WASHINGTON: CBS affiliate WUSA-TV was charging the DC government as much as $100,000 annually to promote breast cancer awareness during newscasts, according to government contracts obtained by The Washington Times.
From February 2002 to February 2004, news anchors at the Gannett-owned TV station were required under the contracts to encourage viewers to learn more about breast cancer by visiting the station's website, which included a banner ad for the DC Department of Human Services.

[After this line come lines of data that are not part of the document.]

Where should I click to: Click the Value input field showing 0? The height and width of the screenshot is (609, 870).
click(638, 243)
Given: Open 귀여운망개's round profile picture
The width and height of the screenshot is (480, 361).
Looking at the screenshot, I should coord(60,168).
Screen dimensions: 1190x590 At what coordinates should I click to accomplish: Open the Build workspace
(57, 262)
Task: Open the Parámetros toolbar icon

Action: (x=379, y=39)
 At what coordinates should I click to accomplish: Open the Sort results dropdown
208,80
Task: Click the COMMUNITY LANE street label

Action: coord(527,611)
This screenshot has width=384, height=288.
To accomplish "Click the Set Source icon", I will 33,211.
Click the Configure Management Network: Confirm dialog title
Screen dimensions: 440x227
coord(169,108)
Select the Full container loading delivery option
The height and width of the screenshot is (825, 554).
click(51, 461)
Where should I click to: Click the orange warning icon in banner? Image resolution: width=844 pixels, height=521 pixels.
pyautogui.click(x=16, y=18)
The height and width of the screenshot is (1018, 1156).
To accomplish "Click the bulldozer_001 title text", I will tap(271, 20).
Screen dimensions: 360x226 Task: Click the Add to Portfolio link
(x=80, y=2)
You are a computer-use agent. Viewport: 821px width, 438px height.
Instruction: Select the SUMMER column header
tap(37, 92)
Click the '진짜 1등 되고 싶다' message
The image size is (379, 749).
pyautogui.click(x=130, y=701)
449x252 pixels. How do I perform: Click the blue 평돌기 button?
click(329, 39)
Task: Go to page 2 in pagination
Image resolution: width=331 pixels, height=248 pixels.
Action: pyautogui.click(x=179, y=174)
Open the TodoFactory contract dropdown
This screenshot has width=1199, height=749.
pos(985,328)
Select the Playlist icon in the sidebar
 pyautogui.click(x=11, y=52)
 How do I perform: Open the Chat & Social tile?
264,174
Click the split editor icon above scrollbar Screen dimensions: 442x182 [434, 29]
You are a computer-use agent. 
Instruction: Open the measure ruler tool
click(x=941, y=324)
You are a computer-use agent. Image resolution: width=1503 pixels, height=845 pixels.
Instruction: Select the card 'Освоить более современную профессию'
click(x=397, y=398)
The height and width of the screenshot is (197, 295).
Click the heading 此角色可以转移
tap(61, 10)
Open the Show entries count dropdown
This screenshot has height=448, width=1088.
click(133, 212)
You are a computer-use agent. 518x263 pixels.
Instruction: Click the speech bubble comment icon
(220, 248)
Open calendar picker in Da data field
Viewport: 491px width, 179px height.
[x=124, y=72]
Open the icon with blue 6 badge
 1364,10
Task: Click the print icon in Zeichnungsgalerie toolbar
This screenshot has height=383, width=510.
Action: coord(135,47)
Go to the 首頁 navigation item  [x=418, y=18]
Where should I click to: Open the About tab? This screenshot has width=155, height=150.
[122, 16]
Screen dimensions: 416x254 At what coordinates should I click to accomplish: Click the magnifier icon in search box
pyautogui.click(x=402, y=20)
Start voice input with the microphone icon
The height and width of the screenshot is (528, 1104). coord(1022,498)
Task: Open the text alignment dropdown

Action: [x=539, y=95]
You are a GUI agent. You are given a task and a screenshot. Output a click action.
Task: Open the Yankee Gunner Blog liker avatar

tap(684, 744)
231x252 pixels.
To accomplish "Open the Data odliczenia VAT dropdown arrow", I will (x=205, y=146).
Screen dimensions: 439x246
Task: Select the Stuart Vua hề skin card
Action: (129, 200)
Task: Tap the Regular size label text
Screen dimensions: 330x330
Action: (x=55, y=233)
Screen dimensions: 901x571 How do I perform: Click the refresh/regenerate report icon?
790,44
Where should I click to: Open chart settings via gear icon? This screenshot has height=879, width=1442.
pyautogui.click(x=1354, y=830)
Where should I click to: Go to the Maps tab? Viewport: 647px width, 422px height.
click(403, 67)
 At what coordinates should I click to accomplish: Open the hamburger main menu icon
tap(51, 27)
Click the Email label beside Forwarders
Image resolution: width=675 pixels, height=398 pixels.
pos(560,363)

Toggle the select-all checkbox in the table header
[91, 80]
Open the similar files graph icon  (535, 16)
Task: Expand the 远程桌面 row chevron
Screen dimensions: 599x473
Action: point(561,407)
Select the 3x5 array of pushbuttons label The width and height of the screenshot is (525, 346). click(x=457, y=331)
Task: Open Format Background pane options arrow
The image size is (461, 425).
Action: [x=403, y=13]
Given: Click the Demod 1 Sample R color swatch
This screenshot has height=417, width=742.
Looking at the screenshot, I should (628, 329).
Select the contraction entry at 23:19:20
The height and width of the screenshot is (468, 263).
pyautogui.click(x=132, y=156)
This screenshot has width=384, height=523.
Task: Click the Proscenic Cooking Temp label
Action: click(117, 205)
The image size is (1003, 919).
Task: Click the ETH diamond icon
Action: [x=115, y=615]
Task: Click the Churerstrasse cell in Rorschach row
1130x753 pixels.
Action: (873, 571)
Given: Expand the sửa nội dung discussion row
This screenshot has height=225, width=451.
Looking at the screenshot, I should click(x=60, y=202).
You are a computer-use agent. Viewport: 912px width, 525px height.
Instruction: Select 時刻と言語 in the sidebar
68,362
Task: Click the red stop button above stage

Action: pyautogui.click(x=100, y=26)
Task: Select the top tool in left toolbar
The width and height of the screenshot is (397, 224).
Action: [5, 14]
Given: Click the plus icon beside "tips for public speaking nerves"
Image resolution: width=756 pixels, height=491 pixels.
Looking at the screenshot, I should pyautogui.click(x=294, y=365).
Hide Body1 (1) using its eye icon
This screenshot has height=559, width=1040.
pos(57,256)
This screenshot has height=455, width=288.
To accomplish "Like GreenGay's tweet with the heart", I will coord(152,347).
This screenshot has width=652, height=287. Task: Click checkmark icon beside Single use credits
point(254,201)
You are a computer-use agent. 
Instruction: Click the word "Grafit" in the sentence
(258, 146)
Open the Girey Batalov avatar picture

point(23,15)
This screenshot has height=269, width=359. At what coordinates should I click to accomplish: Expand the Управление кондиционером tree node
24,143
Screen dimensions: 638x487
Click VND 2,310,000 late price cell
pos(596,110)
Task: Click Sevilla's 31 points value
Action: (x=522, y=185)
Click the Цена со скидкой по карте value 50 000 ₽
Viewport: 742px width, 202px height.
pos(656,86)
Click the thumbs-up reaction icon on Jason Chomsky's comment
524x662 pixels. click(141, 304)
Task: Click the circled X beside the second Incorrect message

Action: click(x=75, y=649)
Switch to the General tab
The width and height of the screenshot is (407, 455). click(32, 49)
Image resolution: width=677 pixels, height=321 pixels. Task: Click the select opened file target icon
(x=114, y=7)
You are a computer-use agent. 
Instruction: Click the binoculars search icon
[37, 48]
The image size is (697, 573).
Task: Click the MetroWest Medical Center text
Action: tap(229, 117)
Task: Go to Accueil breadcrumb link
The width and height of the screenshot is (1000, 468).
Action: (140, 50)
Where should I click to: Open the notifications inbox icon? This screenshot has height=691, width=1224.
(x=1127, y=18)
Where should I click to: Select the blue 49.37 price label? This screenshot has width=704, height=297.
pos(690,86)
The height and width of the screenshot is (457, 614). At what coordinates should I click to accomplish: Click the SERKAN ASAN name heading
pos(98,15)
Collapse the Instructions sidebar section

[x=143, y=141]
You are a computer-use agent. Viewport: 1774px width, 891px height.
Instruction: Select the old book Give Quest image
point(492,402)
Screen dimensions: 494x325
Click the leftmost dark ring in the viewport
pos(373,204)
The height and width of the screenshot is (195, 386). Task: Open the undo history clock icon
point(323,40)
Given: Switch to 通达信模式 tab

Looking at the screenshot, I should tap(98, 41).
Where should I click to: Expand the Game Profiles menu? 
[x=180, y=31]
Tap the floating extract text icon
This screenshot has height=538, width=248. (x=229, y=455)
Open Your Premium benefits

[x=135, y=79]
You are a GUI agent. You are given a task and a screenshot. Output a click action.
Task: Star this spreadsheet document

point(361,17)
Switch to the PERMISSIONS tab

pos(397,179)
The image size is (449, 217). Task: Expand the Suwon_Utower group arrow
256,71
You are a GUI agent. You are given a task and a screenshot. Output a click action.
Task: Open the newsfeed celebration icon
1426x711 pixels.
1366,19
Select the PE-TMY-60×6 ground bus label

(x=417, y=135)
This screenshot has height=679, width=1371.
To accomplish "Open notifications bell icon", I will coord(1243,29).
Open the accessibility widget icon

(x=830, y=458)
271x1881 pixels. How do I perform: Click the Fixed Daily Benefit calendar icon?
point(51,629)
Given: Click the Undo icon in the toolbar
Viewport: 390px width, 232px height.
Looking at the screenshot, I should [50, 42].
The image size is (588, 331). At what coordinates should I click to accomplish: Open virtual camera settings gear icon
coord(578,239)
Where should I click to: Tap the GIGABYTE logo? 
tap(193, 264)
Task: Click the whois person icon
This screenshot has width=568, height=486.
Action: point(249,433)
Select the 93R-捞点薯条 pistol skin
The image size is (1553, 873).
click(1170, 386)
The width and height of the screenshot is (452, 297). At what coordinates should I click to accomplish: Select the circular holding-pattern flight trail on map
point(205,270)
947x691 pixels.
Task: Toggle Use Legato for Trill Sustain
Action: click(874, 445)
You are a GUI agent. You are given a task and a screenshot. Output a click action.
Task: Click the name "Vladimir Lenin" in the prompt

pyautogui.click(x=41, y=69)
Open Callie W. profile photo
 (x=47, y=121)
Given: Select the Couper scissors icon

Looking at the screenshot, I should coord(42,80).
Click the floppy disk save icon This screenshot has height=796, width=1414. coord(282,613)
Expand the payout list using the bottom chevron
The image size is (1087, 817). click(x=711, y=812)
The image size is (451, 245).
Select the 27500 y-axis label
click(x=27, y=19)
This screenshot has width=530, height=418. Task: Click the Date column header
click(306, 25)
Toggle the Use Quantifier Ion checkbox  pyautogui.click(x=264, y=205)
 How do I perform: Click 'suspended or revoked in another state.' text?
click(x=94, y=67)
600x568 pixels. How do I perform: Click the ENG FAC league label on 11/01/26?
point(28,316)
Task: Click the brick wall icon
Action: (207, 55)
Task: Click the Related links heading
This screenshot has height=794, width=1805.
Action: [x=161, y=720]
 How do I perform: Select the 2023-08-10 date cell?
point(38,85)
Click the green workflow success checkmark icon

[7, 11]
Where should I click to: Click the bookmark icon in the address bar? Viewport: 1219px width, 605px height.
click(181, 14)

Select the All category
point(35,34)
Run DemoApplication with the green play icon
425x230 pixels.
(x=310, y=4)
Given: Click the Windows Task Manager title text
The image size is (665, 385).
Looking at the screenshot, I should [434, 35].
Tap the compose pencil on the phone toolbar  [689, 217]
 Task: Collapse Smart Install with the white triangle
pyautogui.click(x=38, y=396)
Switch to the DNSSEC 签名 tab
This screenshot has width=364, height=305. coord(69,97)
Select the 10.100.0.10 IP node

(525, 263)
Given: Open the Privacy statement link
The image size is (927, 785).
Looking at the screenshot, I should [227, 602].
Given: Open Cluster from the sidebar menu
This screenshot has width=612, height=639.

The TV station, however, did not inform viewers that the city government was paying for the mentions.
The station runs a program called "Buddy Check 9," which encourages viewers to contact a female friend or family member on the ninth of every month about conducting self-exams to check for breast cancer.
Daryll Green, president and GM of WUSA, said there was never any cost tied to a specific mention about breast cancer awareness during any newscast.
"We did not sell news time," he said.
The contracts obtained by the Times indicate that the government paid for on-air messages, including "on-air mentions by news anchors within newscasts of the Buddy Check 9 program informing viewers of the WUSA website for the Department of Human Services' banner."
The DC government did not return a call for comment by press time.
Gary Hill, chair of the ethics committee for the Society of Professional Journalists and news manager, special projects, at ABC affiliate KSTP-TV in Minneapolis/St. Paul, took issue with the arrangement.
"We're always trying to draw a line between what's news coverage and what's paid advertising, and draw a fairly distinct line that the viewers can perceive so they can judge for themselves whether or not the newsroom is acting independently," Hill explained.